**The data:**
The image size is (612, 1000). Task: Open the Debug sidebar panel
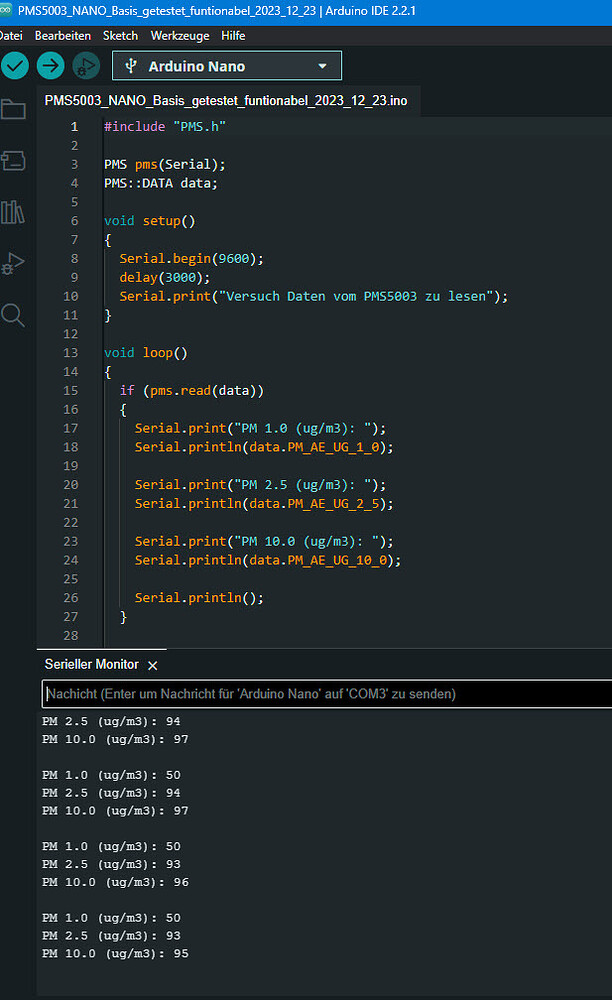point(13,264)
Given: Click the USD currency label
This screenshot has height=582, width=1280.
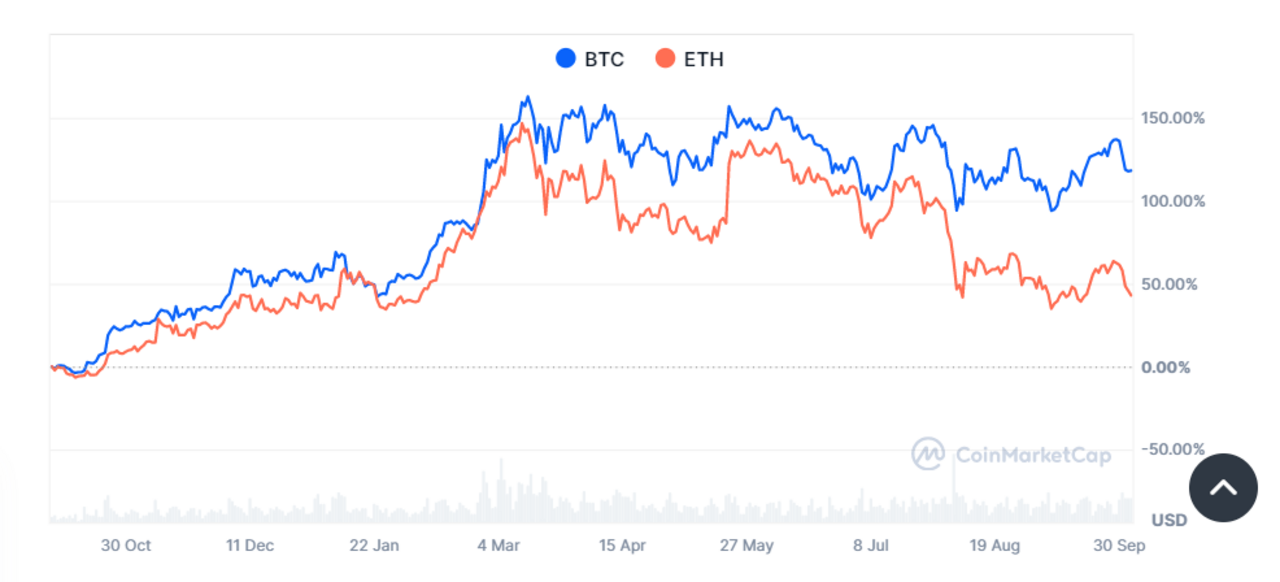Looking at the screenshot, I should point(1169,520).
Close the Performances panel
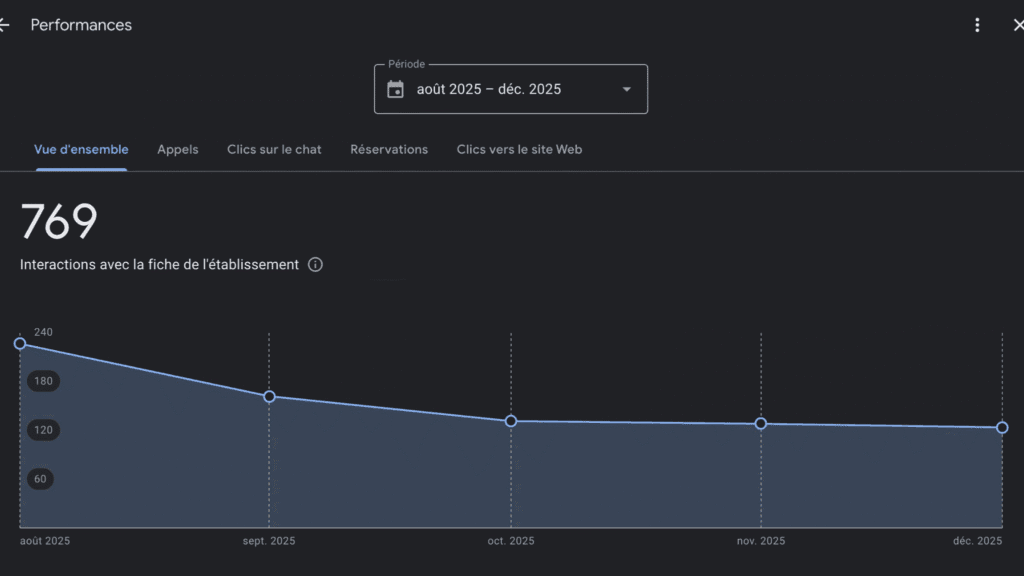 click(x=1017, y=25)
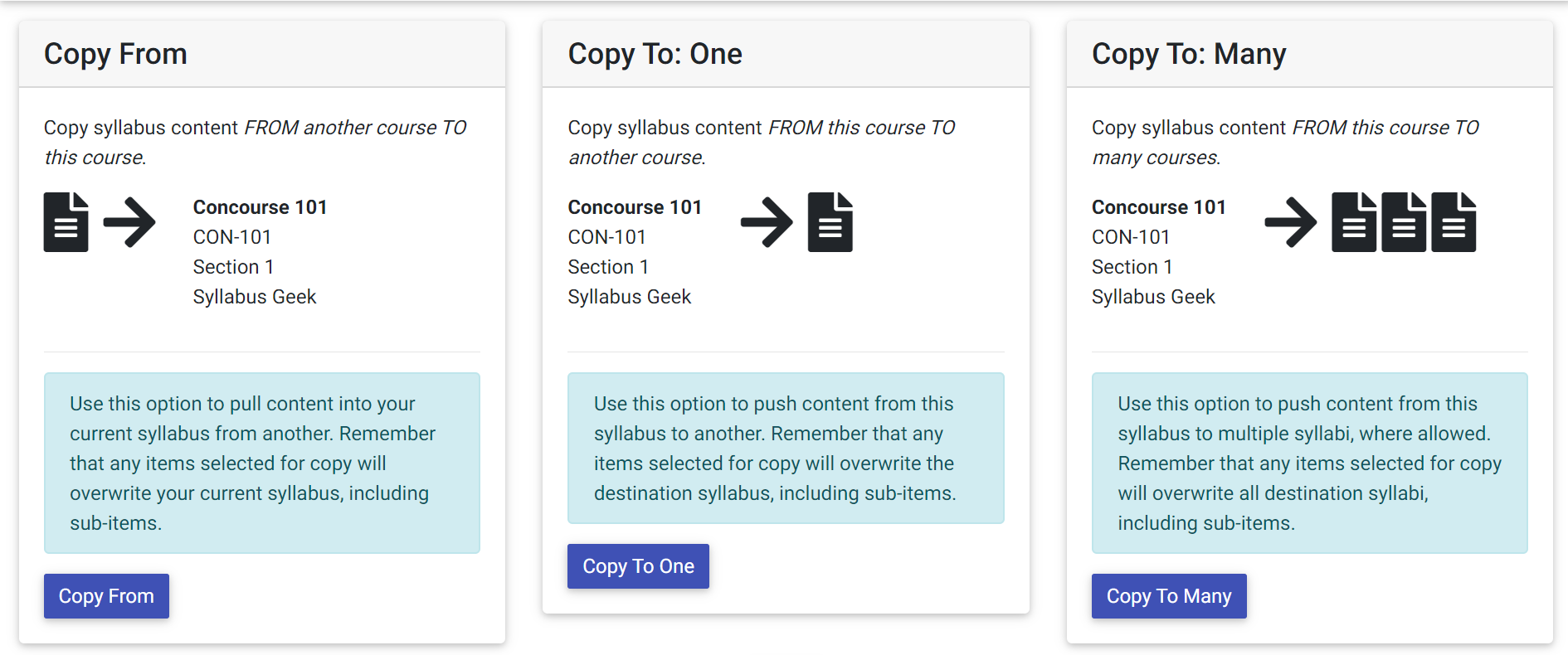Click the source document icon in Copy From
1568x655 pixels.
point(66,222)
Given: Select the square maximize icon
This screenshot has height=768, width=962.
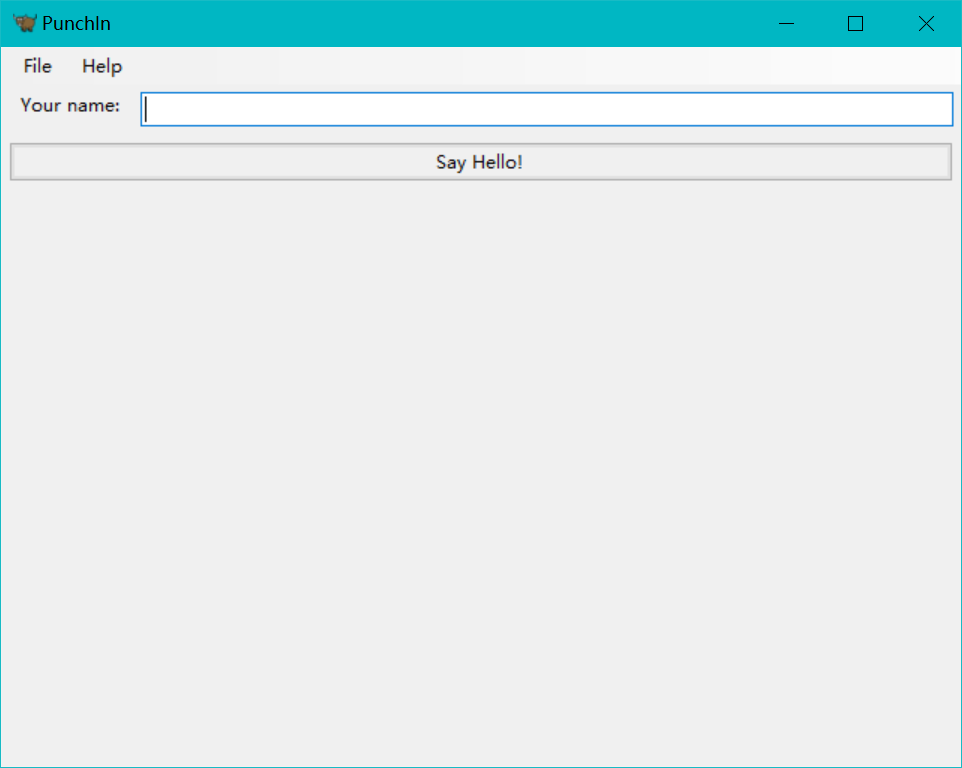Looking at the screenshot, I should click(x=855, y=24).
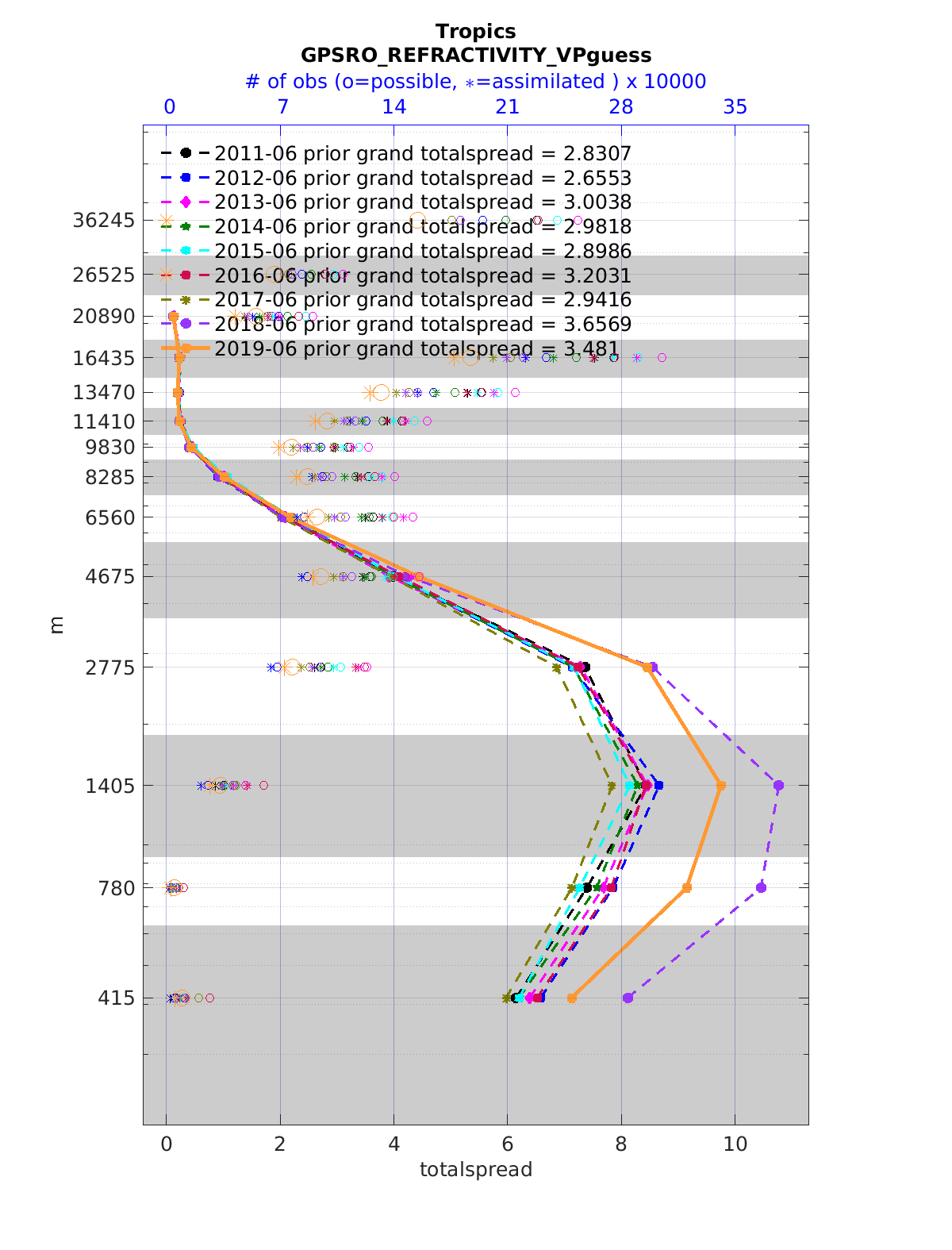This screenshot has height=1250, width=952.
Task: Click the 2019-06 legend entry text
Action: (x=416, y=349)
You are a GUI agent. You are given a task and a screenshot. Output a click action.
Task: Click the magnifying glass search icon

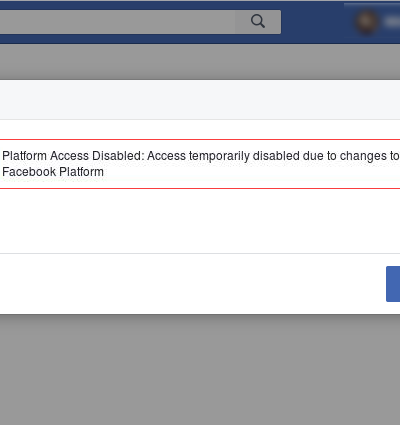258,21
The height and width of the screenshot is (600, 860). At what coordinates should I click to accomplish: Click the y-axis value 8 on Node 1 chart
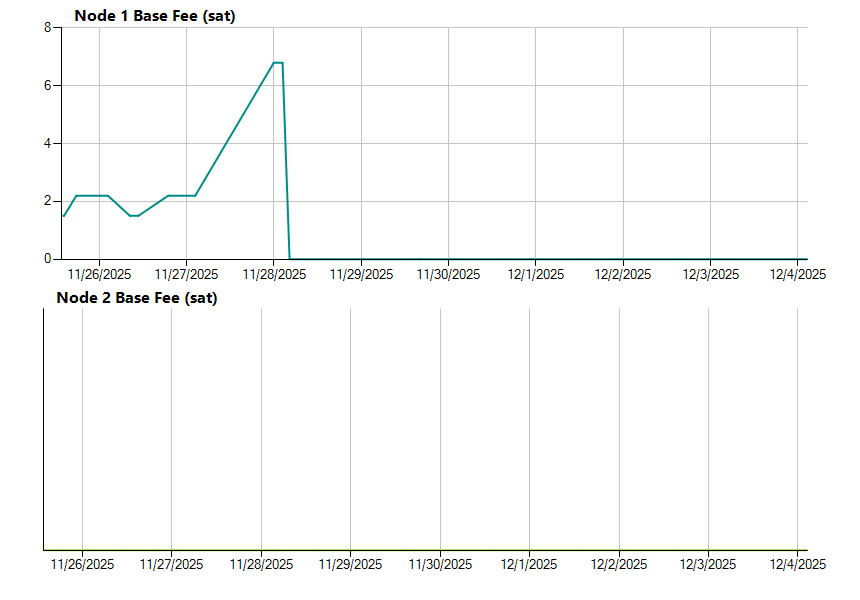click(47, 28)
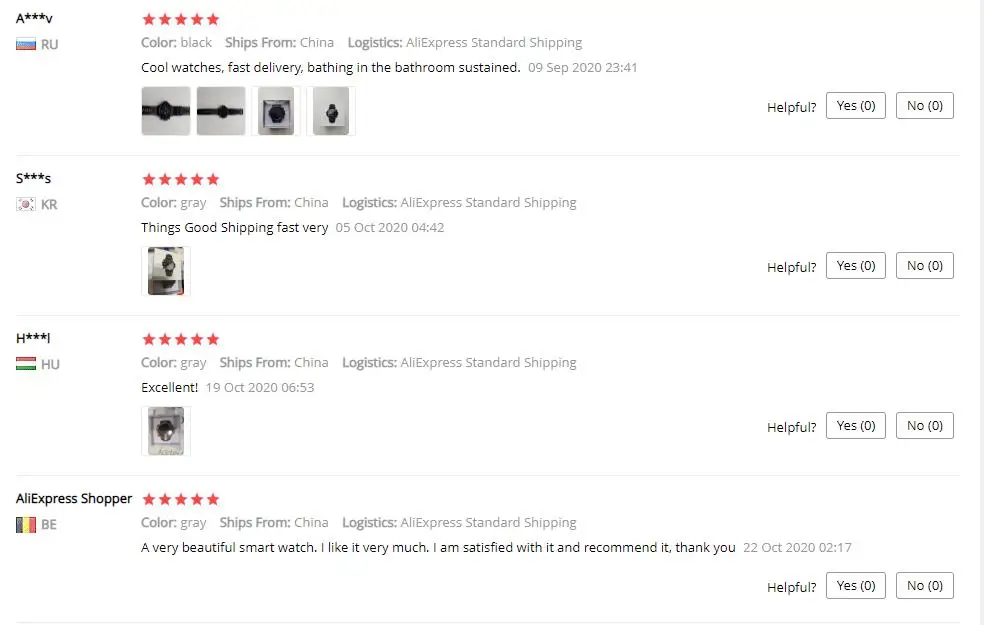Click the Hungarian flag icon beside HU
984x625 pixels.
(x=26, y=365)
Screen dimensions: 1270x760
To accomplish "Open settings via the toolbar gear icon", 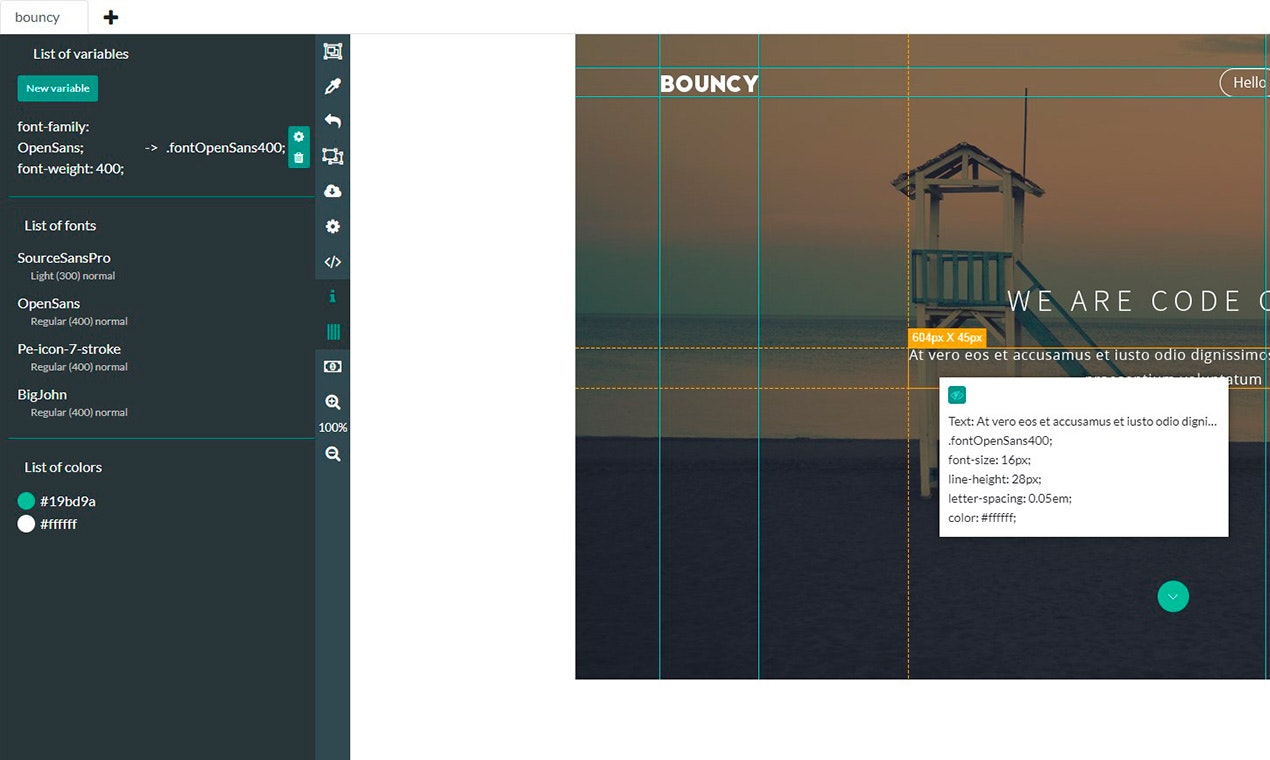I will 333,227.
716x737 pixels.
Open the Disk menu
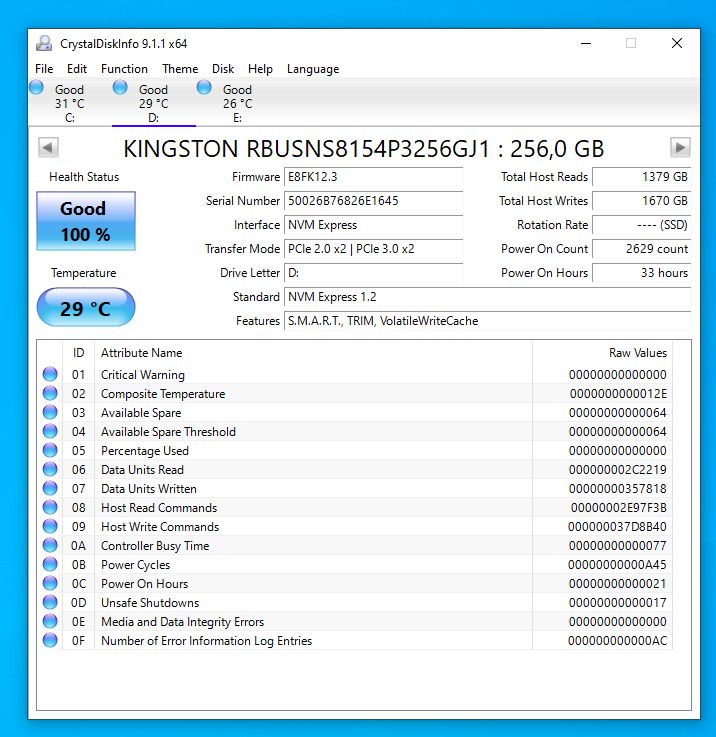pos(223,69)
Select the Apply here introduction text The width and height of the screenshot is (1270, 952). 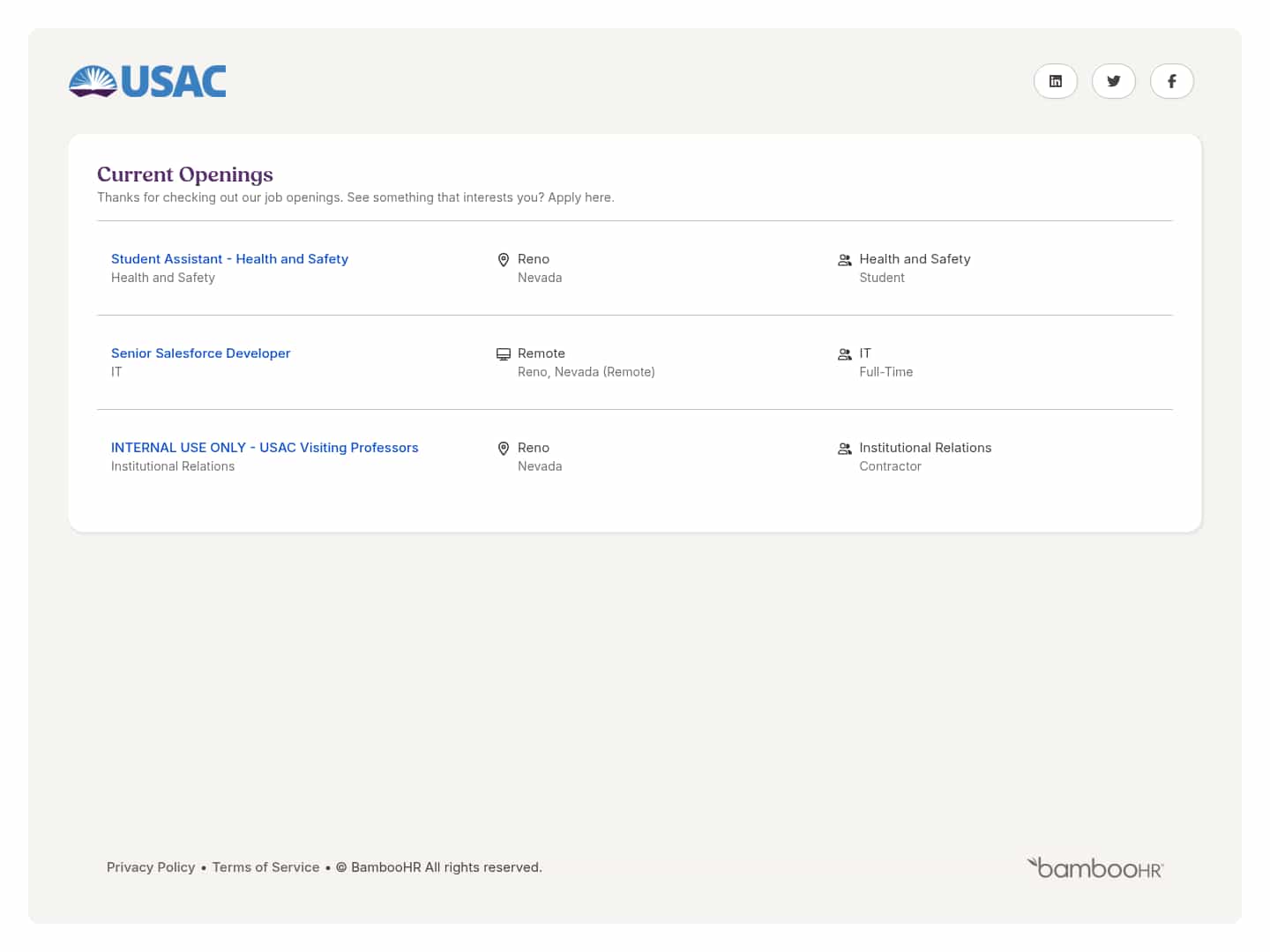click(x=355, y=197)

**Task item:** Give again, word for word, every line from the top of the data through the line with "Given: Select the square maximize icon", both ends included, and exclude the pictures.

**Result of the task:**
The image size is (612, 1000). Task: Open the Debug sidebar panel
point(13,264)
Given: Click the USD currency label
This screenshot has height=582, width=1280.
Looking at the screenshot, I should point(1169,520).
Close the Performances panel
 click(x=1017, y=25)
Click the source document icon in Copy From
1568x655 pixels.
point(66,222)
Given: Select the square maximize icon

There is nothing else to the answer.